Now, we need to isolate the term with 'k'. To do this, we add $$8$$ to both sides of the equation to move the constant term from the left side to the right side.

$$2k - 8 + 8 = 8 + 8$$

This simplifies to:

$$2k = 16$$

**step4 Solve for 'k'**

Finally, to find the value of 'k', we divide both sides of the equation by the coefficient of 'k', which is $$2$$.

$$\frac{2k}{2} = \frac{16}{2}$$

Performing the division gives us the value of 'k':

$$k = 8$$

Alternative answer

Answer: k = 8 Explain
This is a question about solving an equation with variables on both sides, which is like balancing a scale! . The solving step is:

Hey there! This problem looks a little tricky at first because there are 'k's and numbers all over the place. But don't worry, we can totally sort it out! It's like we need to gather all the 'k' friends on one side and all the regular number friends on the other side.

First, let's look at the right side of our equation: `-10k + 8 + k`. See those two 'k' friends, `-10k` and `+k`? We can put them together! If you have -10 of something and you add 1 of that same thing, you end up with -9 of it. So, `-10k + k` becomes `-9k`.
Now our equation looks much simpler: `-7k - 8 = -9k + 8`.

Next, let's try to get all the 'k' terms onto one side. We have `-7k` on the left and `-9k` on the right. I like to move the 'k' term that's "smaller" or "more negative" to make things positive, if possible. `-9k` is smaller than `-7k`. To get rid of `-9k` on the right side, we can add `9k` to both sides of the equation. Remember, whatever we do to one side, we have to do to the other to keep it balanced!
On the left side: `-7k + 9k = 2k`.
On the right side: `-9k + 9k` cancels out, leaving us with just `8`.
So now our equation is: `2k - 8 = 8`.

Almost there! Now we have `2k - 8` on the left, and we want to get that `-8` away from the `2k`. How do we get rid of a `-8`? We add `8`! And again, we have to do it to both sides to keep our scale balanced.
On the left side: `2k - 8 + 8` leaves us with just `2k`.
On the right side: `8 + 8 = 16`.
So, now we have a super simple equation: `2k = 16`.

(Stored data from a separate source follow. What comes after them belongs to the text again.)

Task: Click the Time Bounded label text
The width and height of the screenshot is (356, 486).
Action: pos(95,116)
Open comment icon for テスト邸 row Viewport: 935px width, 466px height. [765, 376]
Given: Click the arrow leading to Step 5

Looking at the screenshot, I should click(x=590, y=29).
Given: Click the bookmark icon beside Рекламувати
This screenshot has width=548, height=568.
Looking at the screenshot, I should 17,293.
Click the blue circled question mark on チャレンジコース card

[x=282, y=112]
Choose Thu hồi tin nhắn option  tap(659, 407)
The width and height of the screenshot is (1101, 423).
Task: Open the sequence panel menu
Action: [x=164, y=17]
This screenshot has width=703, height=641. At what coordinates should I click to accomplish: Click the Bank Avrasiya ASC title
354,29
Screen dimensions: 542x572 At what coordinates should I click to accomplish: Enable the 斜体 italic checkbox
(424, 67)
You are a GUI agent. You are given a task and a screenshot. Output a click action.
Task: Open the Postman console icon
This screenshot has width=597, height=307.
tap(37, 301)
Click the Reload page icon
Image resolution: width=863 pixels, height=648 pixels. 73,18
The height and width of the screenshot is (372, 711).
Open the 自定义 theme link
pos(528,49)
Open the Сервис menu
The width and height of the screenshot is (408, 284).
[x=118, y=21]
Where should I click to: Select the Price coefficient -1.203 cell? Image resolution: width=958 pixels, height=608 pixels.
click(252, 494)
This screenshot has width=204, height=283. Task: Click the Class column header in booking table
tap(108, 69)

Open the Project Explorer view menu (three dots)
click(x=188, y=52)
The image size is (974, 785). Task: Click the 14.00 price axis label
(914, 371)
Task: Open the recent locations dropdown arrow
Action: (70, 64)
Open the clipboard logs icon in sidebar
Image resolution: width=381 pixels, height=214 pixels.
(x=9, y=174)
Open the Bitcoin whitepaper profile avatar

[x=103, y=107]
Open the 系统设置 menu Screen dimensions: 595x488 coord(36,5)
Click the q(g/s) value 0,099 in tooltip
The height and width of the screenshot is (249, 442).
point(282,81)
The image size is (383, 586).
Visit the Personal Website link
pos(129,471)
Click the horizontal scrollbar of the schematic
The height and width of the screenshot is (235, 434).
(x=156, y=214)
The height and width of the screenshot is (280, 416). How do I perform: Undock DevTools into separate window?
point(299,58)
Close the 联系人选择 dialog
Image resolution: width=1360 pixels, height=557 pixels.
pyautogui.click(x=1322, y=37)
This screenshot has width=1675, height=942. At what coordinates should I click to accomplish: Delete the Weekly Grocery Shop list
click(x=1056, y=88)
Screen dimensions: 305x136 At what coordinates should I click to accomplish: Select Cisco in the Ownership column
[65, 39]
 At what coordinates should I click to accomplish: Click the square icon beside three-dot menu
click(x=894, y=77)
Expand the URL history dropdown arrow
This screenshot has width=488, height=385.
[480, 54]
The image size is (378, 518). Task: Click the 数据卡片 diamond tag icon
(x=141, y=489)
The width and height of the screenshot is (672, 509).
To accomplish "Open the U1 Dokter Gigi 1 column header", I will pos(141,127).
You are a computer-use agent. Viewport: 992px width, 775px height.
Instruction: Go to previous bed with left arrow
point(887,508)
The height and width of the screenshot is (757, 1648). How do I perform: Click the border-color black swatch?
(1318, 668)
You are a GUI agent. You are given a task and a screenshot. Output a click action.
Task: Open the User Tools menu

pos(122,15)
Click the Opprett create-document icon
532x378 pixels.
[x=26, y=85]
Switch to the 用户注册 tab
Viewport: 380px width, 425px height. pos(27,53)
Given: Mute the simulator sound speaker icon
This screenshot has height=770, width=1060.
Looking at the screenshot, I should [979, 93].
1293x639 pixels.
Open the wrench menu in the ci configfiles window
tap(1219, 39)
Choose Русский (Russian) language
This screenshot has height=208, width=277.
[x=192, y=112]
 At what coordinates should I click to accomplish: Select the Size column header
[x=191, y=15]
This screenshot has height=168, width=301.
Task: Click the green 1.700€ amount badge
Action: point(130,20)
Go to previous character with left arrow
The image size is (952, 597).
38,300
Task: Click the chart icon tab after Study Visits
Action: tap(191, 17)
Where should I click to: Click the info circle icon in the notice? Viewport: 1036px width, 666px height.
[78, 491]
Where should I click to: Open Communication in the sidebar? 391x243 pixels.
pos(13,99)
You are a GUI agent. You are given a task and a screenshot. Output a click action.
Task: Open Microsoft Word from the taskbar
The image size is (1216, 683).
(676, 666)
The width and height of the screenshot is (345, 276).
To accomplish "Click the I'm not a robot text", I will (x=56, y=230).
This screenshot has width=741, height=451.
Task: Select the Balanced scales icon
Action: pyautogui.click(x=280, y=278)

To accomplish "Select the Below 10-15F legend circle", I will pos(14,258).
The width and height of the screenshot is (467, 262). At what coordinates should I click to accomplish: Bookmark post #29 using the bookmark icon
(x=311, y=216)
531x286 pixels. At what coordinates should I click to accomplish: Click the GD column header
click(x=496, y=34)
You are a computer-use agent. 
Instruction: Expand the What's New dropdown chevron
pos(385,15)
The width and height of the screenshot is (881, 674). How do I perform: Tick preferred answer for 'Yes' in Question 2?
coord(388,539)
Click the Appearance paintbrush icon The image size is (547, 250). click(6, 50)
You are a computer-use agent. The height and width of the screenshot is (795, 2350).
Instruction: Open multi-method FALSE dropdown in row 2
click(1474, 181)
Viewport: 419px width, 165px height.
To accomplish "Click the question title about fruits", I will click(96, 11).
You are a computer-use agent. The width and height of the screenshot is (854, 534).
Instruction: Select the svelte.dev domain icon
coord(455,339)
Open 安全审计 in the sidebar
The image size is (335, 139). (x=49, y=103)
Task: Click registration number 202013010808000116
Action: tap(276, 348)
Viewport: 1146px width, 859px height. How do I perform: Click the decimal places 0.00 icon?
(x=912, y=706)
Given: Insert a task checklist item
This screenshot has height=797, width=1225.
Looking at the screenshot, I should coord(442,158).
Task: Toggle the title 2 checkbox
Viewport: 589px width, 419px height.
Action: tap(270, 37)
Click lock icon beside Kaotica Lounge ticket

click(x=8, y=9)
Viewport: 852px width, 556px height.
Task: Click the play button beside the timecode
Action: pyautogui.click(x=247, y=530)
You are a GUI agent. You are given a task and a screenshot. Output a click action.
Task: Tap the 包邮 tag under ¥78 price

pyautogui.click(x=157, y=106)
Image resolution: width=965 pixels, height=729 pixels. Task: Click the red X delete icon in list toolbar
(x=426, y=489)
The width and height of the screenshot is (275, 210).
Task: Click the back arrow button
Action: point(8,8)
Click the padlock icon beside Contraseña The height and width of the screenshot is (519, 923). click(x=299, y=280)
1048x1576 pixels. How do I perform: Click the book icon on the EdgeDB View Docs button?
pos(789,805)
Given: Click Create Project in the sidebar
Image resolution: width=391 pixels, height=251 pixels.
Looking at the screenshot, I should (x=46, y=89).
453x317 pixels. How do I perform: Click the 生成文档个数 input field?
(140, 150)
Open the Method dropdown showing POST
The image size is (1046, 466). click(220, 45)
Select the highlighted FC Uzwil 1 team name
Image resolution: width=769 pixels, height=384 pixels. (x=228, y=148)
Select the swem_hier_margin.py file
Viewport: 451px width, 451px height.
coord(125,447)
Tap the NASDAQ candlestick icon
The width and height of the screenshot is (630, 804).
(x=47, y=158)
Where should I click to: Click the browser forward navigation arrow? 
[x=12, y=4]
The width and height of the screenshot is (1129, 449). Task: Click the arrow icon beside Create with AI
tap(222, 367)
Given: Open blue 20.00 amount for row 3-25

This means "two times some number 'k' equals 16". To find out what 'k' is, we just need to divide 16 by 2.
`16 divided by 2 is 8`.
So, `k = 8`!

We found our mystery number! It's 8!

Alternative answer

Answer: k = 8 Explain
This is a question about solving for an unknown number in an equation . The solving step is:

First, I looked at the right side of the equation: $-10k + 8 + k$. I saw that I had two 'k' terms, so I combined them. $-10k + k$ is the same as having ten 'k's taken away and then one 'k' added back, which leaves me with $-9k$. So, the equation became: $-7k - 8 = -9k + 8$.

Next, I wanted to get all the 'k's on one side of the equation. Since $-9k$ is smaller than $-7k$, I decided to add $9k$ to both sides.
$-7k + 9k - 8 = -9k + 9k + 8$
This simplified to $2k - 8 = 8$.

Now, I wanted to get all the regular numbers on the other side. I had a $-8$ on the left, so I added $8$ to both sides:
$2k - 8 + 8 = 8 + 8$
This became $2k = 16$.

Finally, to find out what just one 'k' is, I divided both sides by $2$:
$2k / 2 = 16 / 2$
So, $k = 8$.

Alternative answer

Answer: k = 8 Explain
This is a question about balancing equations by combining like terms and moving numbers around to figure out what 'k' is . The solving step is:

1. First, I looked at the right side of the equation: `-10k + 8 + k`. I saw two 'k' terms, `-10k` and `+k`. I combined them like this: `-10k + k` is like having 10 'k's taken away and then adding 1 'k' back, so that leaves `-9k`. So the right side became `-9k + 8`.
My equation now looked like this: `-7k - 8 = -9k + 8`.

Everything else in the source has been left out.